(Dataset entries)
* * * * *
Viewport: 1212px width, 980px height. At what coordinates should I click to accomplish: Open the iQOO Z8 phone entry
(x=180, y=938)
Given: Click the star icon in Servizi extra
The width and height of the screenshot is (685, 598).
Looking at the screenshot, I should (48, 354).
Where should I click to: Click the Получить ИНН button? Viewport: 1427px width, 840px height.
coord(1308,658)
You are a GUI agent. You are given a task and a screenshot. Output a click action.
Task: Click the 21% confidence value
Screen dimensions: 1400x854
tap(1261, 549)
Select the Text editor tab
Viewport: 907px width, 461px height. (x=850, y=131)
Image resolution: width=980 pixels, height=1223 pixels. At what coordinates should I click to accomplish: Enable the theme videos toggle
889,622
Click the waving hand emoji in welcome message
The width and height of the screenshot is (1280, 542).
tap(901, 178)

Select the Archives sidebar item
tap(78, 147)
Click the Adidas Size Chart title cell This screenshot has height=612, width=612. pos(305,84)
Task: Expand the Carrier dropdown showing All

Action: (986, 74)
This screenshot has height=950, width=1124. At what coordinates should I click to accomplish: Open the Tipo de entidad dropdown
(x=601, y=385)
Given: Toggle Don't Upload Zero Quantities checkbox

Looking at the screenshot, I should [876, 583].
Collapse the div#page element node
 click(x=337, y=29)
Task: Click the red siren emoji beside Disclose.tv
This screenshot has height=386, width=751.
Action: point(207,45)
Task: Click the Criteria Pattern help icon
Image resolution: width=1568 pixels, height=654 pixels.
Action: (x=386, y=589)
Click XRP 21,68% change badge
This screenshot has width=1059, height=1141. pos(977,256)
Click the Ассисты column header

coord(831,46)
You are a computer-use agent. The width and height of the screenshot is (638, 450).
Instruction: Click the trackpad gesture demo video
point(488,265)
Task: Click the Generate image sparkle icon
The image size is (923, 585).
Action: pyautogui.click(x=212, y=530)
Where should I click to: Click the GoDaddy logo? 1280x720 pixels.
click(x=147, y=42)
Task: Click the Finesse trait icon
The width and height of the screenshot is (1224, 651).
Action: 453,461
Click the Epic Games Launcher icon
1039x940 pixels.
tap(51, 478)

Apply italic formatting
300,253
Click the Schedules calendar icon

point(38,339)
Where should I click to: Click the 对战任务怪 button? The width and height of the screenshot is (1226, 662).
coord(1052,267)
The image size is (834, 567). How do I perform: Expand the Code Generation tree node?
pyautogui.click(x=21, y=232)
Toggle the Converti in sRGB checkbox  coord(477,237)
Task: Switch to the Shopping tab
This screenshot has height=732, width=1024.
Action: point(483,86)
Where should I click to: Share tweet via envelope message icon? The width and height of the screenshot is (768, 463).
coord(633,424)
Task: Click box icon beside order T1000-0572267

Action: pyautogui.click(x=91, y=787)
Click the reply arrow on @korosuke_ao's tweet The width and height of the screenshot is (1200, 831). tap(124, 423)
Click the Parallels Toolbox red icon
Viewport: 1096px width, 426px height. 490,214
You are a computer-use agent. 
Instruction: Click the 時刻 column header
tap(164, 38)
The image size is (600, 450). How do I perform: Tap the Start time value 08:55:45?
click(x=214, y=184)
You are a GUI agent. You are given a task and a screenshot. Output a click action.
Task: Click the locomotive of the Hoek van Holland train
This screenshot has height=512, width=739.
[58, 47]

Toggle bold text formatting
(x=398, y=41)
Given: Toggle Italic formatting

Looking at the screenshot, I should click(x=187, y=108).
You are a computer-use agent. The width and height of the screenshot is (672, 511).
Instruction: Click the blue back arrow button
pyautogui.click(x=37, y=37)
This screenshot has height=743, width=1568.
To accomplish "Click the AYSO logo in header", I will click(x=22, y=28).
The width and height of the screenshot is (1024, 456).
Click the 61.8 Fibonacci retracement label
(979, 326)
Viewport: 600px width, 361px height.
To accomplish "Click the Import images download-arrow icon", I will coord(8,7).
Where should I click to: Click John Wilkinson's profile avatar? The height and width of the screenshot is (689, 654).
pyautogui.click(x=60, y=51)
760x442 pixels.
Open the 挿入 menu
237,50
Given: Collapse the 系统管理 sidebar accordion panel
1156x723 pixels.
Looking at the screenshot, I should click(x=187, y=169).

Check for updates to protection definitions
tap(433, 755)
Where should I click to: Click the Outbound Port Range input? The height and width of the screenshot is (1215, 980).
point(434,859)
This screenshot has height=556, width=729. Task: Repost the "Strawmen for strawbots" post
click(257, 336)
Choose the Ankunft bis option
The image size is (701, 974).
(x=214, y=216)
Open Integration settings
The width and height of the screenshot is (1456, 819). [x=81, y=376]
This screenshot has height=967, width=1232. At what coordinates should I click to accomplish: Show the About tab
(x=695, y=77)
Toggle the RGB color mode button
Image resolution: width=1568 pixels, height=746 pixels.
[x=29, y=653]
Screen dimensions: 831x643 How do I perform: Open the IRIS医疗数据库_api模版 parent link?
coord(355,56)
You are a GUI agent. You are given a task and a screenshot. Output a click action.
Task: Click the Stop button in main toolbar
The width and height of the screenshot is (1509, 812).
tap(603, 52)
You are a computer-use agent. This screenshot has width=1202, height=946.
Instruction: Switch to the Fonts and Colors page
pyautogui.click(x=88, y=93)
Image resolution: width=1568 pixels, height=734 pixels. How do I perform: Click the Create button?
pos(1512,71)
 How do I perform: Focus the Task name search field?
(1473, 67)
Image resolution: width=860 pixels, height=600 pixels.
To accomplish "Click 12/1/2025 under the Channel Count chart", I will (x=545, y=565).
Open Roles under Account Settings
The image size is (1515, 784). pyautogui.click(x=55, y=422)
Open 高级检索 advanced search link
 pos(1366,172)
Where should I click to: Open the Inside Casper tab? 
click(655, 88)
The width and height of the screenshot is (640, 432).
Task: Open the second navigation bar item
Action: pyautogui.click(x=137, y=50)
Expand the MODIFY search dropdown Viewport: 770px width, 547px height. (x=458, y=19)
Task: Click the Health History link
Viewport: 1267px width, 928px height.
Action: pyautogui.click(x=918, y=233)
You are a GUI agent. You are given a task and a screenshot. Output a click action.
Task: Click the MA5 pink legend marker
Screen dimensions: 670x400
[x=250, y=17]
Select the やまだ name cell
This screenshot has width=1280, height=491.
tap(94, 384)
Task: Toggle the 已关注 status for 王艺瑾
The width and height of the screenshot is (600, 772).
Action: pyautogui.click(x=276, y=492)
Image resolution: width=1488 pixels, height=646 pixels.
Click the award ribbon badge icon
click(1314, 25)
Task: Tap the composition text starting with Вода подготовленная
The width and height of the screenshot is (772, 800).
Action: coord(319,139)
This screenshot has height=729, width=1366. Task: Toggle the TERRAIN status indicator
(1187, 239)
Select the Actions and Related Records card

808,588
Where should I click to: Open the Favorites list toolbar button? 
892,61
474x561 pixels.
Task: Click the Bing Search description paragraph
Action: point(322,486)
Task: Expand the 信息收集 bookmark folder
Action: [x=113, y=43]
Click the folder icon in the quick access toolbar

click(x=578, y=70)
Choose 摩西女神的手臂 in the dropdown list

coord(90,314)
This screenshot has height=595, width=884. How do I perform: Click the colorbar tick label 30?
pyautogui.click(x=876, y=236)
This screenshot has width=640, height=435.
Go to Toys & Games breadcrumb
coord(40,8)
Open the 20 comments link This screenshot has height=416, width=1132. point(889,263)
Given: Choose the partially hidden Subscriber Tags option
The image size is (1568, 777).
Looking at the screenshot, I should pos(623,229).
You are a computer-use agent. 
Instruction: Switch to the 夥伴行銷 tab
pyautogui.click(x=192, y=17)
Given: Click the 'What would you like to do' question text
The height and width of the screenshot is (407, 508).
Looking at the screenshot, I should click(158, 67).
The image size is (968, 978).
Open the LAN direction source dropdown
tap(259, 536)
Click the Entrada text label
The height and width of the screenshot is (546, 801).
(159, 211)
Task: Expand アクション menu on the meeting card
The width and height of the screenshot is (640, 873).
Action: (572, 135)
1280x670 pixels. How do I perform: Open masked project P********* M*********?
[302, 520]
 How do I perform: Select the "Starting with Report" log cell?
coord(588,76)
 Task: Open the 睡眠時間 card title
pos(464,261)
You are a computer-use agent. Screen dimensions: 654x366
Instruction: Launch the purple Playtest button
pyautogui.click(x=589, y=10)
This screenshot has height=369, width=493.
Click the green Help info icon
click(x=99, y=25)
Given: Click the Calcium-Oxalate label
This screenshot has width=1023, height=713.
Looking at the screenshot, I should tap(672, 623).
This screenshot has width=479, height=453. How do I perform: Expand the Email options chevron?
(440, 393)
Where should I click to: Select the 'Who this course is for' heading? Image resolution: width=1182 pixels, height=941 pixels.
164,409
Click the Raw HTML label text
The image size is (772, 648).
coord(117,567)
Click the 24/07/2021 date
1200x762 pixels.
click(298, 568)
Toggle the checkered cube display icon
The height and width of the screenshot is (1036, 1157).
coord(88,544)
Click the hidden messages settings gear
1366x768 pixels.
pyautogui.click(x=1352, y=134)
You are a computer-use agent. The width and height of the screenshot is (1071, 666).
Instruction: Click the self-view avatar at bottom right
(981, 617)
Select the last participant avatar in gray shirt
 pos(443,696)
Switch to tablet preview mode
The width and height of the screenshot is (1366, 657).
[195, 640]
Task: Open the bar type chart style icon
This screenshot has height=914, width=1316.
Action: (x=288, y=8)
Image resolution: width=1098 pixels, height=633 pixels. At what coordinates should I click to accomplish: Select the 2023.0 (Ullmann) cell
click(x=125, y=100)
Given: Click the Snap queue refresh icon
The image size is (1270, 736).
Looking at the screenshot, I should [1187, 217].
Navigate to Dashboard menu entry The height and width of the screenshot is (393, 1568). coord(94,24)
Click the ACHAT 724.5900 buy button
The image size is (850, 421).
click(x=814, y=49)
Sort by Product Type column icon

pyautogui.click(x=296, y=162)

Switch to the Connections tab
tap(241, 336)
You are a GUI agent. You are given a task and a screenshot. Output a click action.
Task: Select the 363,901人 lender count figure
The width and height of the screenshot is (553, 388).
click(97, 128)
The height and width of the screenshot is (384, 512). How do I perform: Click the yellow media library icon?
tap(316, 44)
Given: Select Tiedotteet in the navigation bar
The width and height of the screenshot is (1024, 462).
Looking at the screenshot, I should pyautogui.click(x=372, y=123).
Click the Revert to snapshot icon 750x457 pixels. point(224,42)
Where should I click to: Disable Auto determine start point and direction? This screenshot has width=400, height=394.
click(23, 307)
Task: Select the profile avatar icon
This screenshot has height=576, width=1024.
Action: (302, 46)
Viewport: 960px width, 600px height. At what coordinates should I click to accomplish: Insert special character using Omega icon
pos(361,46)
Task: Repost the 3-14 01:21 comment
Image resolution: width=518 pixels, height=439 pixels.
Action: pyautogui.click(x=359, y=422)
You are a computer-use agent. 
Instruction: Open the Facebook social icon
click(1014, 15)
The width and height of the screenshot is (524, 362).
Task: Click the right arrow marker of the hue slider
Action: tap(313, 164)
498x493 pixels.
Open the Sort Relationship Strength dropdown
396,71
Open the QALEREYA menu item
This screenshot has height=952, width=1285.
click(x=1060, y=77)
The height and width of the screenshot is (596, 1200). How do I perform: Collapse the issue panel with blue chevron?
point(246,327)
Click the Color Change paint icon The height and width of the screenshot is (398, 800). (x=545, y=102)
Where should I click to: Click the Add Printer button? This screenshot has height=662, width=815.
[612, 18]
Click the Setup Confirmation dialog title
* * * * *
▸ **Task statement**:
Only the lines above starting at the line that holds "Click the folder" and ending at the line that holds "Given: Click the 'What" are to be repeated, exactly and in full.

▸ **Result of this task**:
Click the folder icon in the quick access toolbar

click(x=578, y=70)
Choose 摩西女神的手臂 in the dropdown list

coord(90,314)
This screenshot has height=595, width=884. How do I perform: Click the colorbar tick label 30?
pyautogui.click(x=876, y=236)
This screenshot has width=640, height=435.
Go to Toys & Games breadcrumb
coord(40,8)
Open the 20 comments link This screenshot has height=416, width=1132. point(889,263)
Given: Choose the partially hidden Subscriber Tags option
The image size is (1568, 777).
Looking at the screenshot, I should pos(623,229).
You are a computer-use agent. 
Instruction: Switch to the 夥伴行銷 tab
pyautogui.click(x=192, y=17)
Given: Click the 'What would you like to do' question text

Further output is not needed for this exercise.